Nonostante ciascuno assuma una posizione differente durante le ore notturne, dal punto di vista medico alcune posizioni del sonno sono preferibili rispetto ad altre, che – al contrario – potrebbero causare problemi nel lungo termine.

  • Posizione prona: si tratta della più sconsigliata dagli esperti, nonostante venga adottata da un’ampia percentuale della popolazione. Le motivazioni sono da ricercare nella creazione di tensione nel tratto cervicale, in quanto costringe a ruotare la testa su un lato, e nella compressione dello stomaco che può causare problemi digestivi. Per coloro che non riuscissero a correggere questa abitudine poco sana, si consiglia di utilizzare un cuscino da inserire sotto al busto per favorire una posizione più naturale di colonna vertebrale e collo e ridurre la probabilità di insorgenza di dolori. Per alleviare la pressione esercitata di collo e spalle per chi dorme a pancia in giù, è consigliabile un cuscino dal design particolare, come Ombracio di Tempur pensato apposta per essere abbracciato in questa posizione.
  • Posizione fetale: sdraiarsi su un lato è una delle posizioni più comuni, scelta soprattutto dalle donne in gravidanza che faticano ad addormentarsi altrimenti. La posizione fetale, nonostante non sia una delle migliori per la salute della schiena, tuttavia può essere vantaggiosa per la respirazione, consentendo alle vie aeree di rimanere aperte, evitando al soggetto di russare e riducendo la probabilità di apnee notturne. Esistono diversi guanciali di diverse forme, pensati per sostenere correttamente il corpo in questa posizione, come il cuscino Original Tempur, ideale anche per alleviare i dolori cervicali. Se hai problemi di cervicale, scopri come riuscire a dormire bene.
  • Posizione supina: è quella raccomandata dagli esperti del sonno, soprattutto se abbinata ad un buon materasso e al guanciale adatto in quanto consente il perfetto allineamento della colonna vertebrale; inoltre evita che si possa accumulare eccessiva tensione in corrispondenza del collo. Ulteriori vantaggi del dormire a pancia in su sono la riduzione del reflusso gastroesofageo e la distensione naturale della pelle, che risulta più rilassata è meno soggetta alla rughe. Millennium di Tempur è il guanciale pensato proprio per sostenere collo e spalle per chi dorme a pancia in su.

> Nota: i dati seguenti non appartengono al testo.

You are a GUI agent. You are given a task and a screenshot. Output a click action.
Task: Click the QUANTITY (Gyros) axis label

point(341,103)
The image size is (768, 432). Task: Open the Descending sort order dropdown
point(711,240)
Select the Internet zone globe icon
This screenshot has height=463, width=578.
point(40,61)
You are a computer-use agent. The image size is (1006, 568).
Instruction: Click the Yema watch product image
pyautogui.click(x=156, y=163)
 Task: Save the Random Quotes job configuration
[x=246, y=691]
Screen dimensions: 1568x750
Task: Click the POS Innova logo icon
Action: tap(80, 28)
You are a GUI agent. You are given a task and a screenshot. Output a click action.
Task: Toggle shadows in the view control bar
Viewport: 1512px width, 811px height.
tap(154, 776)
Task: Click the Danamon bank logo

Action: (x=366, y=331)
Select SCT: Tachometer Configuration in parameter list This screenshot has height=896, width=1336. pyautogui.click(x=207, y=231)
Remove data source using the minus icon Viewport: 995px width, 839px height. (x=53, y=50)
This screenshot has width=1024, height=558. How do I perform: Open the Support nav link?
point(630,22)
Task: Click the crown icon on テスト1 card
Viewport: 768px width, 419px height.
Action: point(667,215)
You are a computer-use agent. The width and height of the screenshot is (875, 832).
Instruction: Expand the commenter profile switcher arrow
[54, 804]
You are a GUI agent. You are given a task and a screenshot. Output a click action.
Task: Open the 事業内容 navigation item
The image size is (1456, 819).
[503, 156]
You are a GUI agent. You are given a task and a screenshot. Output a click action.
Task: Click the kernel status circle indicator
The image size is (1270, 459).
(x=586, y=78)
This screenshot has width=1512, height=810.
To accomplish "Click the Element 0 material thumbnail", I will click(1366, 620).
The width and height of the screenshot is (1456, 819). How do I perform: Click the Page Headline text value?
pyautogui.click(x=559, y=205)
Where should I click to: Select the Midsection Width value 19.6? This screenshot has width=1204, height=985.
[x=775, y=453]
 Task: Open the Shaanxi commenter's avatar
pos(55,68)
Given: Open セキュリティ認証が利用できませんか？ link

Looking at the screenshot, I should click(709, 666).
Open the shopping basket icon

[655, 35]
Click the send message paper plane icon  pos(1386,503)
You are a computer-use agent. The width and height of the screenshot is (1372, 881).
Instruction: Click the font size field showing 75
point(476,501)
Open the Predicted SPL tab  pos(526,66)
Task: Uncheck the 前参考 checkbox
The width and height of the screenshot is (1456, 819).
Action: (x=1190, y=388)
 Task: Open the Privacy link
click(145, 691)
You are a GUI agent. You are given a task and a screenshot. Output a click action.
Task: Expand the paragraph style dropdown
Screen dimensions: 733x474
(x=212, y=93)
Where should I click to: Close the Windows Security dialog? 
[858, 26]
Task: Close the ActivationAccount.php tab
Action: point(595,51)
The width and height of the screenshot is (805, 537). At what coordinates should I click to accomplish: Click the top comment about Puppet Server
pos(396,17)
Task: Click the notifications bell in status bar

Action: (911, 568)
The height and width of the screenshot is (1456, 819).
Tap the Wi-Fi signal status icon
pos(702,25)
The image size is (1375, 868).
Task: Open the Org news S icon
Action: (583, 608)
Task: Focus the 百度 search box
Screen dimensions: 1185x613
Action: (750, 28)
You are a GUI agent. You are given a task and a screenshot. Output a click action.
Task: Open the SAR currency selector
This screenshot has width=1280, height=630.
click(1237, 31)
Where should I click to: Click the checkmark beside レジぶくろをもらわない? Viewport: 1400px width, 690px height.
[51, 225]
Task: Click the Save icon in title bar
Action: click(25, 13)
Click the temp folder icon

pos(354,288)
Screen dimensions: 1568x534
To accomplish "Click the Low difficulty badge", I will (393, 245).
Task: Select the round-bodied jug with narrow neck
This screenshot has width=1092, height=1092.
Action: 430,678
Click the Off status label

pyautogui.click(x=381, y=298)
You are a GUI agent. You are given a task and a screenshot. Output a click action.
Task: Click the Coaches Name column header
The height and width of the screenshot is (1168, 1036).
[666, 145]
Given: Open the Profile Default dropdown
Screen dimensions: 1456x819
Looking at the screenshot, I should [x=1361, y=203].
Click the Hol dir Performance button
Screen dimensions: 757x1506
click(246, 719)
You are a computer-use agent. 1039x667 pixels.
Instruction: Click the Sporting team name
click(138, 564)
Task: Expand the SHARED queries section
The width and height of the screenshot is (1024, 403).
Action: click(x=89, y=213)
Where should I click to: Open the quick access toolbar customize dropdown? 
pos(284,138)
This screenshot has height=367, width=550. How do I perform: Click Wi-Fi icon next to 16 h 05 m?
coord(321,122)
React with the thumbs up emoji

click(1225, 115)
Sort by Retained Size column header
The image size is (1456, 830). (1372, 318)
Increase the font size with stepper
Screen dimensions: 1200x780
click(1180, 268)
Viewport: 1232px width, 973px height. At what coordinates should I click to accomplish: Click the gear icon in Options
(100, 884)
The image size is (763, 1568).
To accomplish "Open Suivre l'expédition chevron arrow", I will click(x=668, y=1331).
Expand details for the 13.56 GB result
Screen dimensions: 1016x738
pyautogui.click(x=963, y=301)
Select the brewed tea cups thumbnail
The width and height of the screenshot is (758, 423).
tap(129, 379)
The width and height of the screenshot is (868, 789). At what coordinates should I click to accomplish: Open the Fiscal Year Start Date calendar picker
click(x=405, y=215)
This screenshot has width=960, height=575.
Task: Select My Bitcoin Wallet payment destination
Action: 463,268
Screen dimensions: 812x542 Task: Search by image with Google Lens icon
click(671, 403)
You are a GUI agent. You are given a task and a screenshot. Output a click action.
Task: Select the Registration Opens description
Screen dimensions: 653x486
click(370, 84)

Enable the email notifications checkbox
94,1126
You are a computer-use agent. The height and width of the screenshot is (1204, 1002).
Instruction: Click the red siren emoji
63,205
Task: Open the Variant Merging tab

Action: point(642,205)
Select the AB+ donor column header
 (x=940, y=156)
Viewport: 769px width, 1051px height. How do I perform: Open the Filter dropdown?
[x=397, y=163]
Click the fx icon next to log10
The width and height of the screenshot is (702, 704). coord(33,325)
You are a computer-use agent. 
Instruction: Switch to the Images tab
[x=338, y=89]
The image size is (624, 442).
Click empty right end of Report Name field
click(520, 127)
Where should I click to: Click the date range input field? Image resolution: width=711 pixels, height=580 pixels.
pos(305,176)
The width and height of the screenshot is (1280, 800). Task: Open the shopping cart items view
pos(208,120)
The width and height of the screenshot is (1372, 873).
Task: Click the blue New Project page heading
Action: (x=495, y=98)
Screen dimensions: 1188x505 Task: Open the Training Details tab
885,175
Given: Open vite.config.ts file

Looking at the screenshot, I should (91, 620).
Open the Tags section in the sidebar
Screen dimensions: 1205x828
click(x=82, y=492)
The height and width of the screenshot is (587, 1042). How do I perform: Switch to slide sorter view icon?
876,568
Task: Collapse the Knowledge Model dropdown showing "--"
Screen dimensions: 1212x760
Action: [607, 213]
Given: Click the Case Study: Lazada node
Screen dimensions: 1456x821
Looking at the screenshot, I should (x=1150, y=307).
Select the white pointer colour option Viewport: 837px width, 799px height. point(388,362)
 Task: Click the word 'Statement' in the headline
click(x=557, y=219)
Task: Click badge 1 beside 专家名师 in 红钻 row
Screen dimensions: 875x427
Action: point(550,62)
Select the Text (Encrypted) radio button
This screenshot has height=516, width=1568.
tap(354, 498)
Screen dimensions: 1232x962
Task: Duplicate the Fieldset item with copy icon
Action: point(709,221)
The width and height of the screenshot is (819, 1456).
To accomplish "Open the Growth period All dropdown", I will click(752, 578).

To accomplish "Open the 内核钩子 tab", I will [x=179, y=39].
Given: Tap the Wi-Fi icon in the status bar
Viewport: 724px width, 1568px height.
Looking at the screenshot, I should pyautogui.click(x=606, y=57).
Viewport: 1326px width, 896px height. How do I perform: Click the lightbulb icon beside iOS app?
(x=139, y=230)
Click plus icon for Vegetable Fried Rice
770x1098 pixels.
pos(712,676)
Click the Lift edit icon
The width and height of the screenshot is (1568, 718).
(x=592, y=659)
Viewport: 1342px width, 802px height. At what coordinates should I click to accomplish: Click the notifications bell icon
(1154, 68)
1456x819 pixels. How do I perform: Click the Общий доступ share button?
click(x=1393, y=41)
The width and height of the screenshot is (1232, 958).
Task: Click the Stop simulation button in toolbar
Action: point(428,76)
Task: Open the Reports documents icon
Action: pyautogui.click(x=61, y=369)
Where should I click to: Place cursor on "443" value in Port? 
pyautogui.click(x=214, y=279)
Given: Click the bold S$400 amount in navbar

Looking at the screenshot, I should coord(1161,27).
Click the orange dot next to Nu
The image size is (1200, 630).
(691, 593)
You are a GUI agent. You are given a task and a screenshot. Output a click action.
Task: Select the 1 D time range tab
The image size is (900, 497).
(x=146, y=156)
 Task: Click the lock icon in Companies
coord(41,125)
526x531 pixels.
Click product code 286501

La posizione adottata durante le ore notturne però non è sufficiente a garantire un riposo di qualità. Infatti, un aspetto da non sottovalutare è quello psicologico: il cervello, prima e durante il sonno, rielabora le informazioni che ha immagazzinato durante la giornata, ripercorrendo fatti e analizzando gli errori, provocando – spesso – insonnia e ansia. Una mente tranquilla è il prerequisito fondamentale per un sonno di qualità e, per questo, gli esperti del sonno suggeriscono – per prendere sonno in situazioni in cui il cervello è sovraccarico di pensieri – di scrivere le proprie preoccupazioni in quanto, una volta messe nero su bianco, la mente sarà più sgombra e pronta a prendere sonno.

Infine di grande importanza per godere di un sonno ristoratore è la possibilità di riposare su un giusto sostegno: materasso e guanciale devono essere scelti in relazione alle proprie esigenze e realizzati con materiali di qualità al fine di sostenere correttamente schiena e collo consentire un riposo privo di tensioni.